Convenience sampling was used for the focus groups recruitment which may have affected the findings. All service user and carers attended the Involvement Centers run by the NHS so were currently actively engaged and this may have biased the findings. Staff from unit 2 did not participate in any focus groups. Having their experiences absent from the analysis also highlights the limitations of the sampling as staff experiences and perspectives across both services were not captured. It was later fed-back that there was much ill-feeling regarding Nottinghamshire NHS trusts justification for closing the rehabilitation beds [26]. This resulted in a high staff turnover as well as reluctance across the remaining staff to attend a focus group to discuss their experiences further as they felt their voices and opinions had not been heard during the consultation period prior to the bed closure.

In addition, factors unrelated to the rehabilitation process may have affected the outcomes seen post rehabilitation. For example, it could be that reductions in service use post rehabilitation are partly due to differences in service provision over time due to NHS mental health services continually changing. Factors such as the different types of support available post discharge were also not examined here but are likely to have influenced the outcome measures.

Although one of the aims of the re-provisioned rehabilitation service was to ensure the right people were being admitted into inpatient rehabilitation, the study did not examine the suitability of the service users using the rehabilitation beds. Further research may want to examine this to identify what type of service user rehabilitation works best for and the alternatives routes that are taken by service users who are denied a place in inpatient rehabilitation. The findings showed that all measures of service use were significantly higher in service users from unit 1 compared to unit 2. This reflects the ‘locked’ element of unit 1, suggesting that service users here had more complex needs than in unit 2.

Most importantly, this paper provides evidence of specific areas of inpatient rehabilitation which future evaluations should explore when evaluating the benefits of this form of care.
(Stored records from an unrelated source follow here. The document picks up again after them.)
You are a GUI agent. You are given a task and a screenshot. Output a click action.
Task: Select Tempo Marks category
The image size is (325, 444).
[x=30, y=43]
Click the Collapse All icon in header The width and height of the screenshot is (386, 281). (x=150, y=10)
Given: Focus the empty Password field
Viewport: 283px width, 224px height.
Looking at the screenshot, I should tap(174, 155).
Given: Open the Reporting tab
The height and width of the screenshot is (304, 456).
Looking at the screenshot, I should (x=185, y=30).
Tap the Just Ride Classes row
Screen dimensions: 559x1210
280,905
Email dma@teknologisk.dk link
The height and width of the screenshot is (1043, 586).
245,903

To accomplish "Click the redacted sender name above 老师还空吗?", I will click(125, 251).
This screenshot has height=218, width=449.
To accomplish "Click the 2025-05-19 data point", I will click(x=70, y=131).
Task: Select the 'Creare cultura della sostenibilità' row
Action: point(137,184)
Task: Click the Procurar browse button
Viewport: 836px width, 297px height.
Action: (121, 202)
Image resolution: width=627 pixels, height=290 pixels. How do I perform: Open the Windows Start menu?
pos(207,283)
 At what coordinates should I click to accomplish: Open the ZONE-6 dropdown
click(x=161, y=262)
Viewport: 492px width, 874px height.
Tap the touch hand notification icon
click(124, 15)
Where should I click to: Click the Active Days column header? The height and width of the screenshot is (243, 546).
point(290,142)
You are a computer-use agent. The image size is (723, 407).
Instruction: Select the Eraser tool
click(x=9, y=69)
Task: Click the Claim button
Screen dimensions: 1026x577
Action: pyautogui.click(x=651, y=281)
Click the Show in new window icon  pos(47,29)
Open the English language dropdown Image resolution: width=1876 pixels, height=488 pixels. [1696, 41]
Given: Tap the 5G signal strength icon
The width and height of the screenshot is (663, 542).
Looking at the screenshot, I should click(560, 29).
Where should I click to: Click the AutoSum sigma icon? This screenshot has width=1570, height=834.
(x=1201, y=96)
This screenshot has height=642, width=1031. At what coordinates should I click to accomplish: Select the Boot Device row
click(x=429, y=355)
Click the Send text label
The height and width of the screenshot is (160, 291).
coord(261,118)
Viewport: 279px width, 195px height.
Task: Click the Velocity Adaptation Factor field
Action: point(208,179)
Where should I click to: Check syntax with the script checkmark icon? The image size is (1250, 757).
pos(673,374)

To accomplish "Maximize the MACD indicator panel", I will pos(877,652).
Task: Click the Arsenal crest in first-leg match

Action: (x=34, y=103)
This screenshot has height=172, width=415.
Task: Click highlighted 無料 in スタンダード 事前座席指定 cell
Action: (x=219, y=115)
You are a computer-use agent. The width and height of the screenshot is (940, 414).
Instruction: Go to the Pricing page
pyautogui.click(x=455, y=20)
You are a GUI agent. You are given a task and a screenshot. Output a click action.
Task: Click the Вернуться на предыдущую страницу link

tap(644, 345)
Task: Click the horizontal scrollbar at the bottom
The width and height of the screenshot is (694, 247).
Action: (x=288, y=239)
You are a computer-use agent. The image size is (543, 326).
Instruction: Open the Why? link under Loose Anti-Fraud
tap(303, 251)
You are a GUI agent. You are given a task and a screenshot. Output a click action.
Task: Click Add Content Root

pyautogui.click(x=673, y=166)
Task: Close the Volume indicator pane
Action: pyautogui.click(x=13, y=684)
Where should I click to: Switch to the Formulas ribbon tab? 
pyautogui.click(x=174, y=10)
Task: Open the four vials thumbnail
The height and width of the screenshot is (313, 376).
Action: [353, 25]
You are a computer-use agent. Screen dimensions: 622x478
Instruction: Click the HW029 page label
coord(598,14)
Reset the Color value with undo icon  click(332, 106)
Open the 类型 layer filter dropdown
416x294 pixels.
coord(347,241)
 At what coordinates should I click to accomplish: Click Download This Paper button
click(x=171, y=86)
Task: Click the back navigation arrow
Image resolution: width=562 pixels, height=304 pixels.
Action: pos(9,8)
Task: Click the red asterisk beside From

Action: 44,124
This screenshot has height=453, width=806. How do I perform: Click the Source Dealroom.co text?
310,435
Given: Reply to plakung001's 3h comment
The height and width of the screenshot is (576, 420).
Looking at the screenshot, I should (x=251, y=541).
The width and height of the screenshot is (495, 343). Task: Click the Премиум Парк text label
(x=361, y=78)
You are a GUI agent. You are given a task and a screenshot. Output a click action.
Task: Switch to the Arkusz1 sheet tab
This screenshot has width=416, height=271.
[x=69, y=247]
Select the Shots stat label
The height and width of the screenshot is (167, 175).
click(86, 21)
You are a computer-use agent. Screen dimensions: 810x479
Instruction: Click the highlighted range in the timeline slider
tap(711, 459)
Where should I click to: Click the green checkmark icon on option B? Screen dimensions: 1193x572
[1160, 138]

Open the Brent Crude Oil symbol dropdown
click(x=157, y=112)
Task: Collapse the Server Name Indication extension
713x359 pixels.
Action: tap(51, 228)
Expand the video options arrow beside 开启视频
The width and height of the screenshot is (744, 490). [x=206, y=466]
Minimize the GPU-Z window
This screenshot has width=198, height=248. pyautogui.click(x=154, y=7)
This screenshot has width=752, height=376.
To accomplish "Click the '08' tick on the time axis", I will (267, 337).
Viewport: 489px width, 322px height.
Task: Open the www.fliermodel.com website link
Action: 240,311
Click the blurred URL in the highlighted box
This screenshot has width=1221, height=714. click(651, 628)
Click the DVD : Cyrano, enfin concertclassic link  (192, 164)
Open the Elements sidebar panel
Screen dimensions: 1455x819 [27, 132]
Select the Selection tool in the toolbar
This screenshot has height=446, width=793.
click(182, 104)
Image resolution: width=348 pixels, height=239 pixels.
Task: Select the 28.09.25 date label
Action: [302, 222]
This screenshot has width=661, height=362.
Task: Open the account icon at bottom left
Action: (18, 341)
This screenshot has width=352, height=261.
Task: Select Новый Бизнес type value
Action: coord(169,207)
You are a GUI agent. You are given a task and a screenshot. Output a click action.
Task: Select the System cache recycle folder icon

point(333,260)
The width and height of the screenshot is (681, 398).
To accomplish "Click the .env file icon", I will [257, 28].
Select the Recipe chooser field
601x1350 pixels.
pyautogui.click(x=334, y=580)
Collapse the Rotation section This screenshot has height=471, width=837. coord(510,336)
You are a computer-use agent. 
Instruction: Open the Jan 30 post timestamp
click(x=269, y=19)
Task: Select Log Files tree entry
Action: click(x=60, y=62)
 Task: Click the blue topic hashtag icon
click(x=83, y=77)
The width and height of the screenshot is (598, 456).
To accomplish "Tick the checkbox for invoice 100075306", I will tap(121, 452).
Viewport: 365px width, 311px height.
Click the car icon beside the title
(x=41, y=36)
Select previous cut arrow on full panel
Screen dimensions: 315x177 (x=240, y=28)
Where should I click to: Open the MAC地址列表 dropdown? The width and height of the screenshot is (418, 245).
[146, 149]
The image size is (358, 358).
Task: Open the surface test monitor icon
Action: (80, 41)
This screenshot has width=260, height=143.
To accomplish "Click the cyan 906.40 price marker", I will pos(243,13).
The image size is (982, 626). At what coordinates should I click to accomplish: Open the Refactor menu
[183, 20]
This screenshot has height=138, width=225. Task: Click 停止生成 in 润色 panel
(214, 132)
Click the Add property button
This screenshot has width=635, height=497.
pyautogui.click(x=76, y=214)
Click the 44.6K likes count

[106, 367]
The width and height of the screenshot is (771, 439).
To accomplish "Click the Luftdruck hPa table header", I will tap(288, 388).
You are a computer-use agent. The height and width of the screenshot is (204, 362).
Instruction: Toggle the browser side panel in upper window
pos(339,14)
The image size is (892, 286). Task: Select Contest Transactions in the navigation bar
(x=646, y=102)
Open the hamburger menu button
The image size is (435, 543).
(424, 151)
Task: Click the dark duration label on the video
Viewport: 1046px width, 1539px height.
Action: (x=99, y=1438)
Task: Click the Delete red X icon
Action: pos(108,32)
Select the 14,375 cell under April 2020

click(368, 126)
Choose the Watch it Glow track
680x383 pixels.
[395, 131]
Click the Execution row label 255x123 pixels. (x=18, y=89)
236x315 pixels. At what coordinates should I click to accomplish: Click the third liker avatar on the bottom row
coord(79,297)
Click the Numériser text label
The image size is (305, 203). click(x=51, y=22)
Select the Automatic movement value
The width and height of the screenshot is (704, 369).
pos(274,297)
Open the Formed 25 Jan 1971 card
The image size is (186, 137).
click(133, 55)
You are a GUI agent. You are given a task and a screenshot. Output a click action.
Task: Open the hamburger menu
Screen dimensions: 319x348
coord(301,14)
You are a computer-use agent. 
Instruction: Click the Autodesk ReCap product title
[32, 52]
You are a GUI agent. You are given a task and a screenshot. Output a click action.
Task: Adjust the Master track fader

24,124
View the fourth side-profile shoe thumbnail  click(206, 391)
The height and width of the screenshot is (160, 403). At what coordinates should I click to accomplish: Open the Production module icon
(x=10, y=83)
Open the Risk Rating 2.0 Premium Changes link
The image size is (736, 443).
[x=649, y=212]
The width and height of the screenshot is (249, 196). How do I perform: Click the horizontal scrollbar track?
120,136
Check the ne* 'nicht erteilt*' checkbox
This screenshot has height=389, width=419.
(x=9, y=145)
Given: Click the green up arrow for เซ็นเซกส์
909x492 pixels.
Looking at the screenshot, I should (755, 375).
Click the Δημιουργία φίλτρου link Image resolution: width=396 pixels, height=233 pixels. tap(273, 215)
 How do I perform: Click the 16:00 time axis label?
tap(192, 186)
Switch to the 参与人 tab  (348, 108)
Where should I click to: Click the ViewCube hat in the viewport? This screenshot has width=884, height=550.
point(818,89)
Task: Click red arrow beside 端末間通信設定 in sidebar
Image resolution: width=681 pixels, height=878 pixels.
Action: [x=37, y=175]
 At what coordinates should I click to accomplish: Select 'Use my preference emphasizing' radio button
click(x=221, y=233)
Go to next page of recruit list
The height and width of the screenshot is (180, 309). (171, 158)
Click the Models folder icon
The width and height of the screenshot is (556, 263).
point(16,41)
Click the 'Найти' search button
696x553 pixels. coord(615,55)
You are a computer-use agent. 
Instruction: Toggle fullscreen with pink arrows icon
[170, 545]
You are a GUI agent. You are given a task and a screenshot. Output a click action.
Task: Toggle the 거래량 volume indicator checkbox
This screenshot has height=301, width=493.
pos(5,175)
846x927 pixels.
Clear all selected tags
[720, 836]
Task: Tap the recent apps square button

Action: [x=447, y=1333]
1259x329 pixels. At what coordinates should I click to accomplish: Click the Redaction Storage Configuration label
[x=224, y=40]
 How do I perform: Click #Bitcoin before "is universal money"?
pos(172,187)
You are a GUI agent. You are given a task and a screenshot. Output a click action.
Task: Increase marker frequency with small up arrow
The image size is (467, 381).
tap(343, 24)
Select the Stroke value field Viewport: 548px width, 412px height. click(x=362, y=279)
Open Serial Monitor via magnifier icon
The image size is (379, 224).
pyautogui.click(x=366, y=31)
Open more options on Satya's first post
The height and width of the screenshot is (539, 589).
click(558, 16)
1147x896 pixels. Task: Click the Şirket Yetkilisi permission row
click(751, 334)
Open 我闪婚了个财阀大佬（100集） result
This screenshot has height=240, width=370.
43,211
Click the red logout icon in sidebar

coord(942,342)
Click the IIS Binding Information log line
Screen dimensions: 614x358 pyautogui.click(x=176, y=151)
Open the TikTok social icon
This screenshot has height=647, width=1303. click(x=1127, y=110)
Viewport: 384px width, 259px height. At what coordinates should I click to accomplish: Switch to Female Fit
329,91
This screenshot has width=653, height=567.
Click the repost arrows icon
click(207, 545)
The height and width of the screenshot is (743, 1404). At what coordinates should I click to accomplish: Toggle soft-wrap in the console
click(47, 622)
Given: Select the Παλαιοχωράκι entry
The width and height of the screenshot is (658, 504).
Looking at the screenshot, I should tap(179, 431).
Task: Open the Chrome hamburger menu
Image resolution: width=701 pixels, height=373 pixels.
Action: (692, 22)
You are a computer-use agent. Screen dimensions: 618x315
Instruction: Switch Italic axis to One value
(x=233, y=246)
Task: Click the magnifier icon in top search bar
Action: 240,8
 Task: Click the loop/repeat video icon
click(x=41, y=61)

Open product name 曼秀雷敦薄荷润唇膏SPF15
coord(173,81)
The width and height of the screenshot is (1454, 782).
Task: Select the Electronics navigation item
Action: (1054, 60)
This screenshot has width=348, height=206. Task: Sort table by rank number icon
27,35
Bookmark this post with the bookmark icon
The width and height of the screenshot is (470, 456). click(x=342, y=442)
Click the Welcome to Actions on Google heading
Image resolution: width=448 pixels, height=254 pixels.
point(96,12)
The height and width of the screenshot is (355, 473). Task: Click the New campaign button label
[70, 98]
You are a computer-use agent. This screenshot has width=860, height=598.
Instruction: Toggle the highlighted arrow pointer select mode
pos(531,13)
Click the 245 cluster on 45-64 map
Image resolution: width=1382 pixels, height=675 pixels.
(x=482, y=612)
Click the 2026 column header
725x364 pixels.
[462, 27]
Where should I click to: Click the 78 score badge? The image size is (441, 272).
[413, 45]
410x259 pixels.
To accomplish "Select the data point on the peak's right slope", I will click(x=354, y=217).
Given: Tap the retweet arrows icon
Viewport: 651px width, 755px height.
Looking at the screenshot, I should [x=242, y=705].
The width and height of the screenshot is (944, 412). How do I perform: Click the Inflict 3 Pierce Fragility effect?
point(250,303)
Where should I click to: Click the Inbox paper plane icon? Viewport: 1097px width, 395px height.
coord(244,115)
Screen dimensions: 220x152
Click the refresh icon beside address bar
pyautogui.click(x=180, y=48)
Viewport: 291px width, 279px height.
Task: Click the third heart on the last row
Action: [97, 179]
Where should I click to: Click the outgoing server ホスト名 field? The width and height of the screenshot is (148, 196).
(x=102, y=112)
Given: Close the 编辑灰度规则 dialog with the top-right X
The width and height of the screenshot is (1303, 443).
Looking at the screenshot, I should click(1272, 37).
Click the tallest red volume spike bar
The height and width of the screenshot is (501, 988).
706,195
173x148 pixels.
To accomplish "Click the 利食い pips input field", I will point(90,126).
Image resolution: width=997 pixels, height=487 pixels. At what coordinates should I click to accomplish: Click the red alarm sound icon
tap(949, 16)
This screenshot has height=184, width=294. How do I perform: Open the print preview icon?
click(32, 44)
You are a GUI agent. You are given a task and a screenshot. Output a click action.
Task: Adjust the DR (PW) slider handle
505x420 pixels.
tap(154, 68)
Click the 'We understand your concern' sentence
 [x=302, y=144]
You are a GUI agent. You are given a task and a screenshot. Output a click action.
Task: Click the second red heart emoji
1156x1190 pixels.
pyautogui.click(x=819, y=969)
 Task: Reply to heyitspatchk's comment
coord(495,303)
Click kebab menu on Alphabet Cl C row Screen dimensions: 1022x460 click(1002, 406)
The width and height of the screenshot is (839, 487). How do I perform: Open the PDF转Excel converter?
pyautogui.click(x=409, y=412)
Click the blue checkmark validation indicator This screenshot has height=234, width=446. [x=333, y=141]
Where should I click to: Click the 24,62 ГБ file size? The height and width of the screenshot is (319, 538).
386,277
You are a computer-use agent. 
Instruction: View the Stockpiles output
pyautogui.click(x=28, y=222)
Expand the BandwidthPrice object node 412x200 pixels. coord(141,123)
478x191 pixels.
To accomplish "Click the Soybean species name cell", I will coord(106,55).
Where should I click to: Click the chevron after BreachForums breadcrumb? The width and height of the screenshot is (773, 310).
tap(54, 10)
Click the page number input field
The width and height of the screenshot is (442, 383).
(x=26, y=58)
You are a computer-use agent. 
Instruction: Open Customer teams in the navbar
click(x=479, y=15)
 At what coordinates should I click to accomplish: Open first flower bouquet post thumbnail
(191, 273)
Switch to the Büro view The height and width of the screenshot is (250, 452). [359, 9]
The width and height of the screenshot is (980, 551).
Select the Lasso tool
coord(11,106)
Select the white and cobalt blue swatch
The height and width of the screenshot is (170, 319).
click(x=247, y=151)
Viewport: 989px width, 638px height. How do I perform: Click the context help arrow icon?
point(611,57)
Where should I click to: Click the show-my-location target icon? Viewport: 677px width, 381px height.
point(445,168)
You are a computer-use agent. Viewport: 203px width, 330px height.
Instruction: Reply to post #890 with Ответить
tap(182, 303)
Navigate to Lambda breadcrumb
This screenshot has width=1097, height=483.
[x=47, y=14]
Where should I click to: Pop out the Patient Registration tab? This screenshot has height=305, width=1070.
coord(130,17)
This paper recommends statistical comparisons pre and post inpatient rehabilitation, that specifically examine service users’ number of (1) admissions, (2) occupied bed stays, (3) Mental Health Act sections and (4) community care contact time. Additionally, detailed exploration with service users, carers and staff on themes of social integration, the importance of therapeutic staff-patient relationships, and how rehabilitation aids personal recovery, could strengthen the knowledgebase of clinicians and researchers who wish to identify better care models and systems of care.

Conclusion

The findings of this evaluation suggest that inpatient rehabilitation results in a significant reduction in service use. The qualitative data highlights the unique opportunity for support that rehabilitation provides and how can be very effective for patients before they return to the community. Rehabilitation has the potential to provide the NHS with a treatment model that reduces the revolving door to inpatient care, consequently reducing costs, and giving people who are experiencing complex and enduring mental illnesses the opportunity to live successfully in the community.

The qualitative findings here are important as they highlight how a rehabilitation facility strikes the balance between restriction and freedom, social integration and isolation. The findings illustrate how a rehabilitation facility may provide effective recovery in a place of equilibrium for patients who are currently floating between inpatient and community care in their journey.

This paper offers an evaluation of inpatient rehabilitation using both quantitative and qualitative methods. Together, these findings suggest that the inpatient rehabilitation services evaluated here contributed to a reduction in service use post discharge, highlighting the continued importance of this setting within the NHS.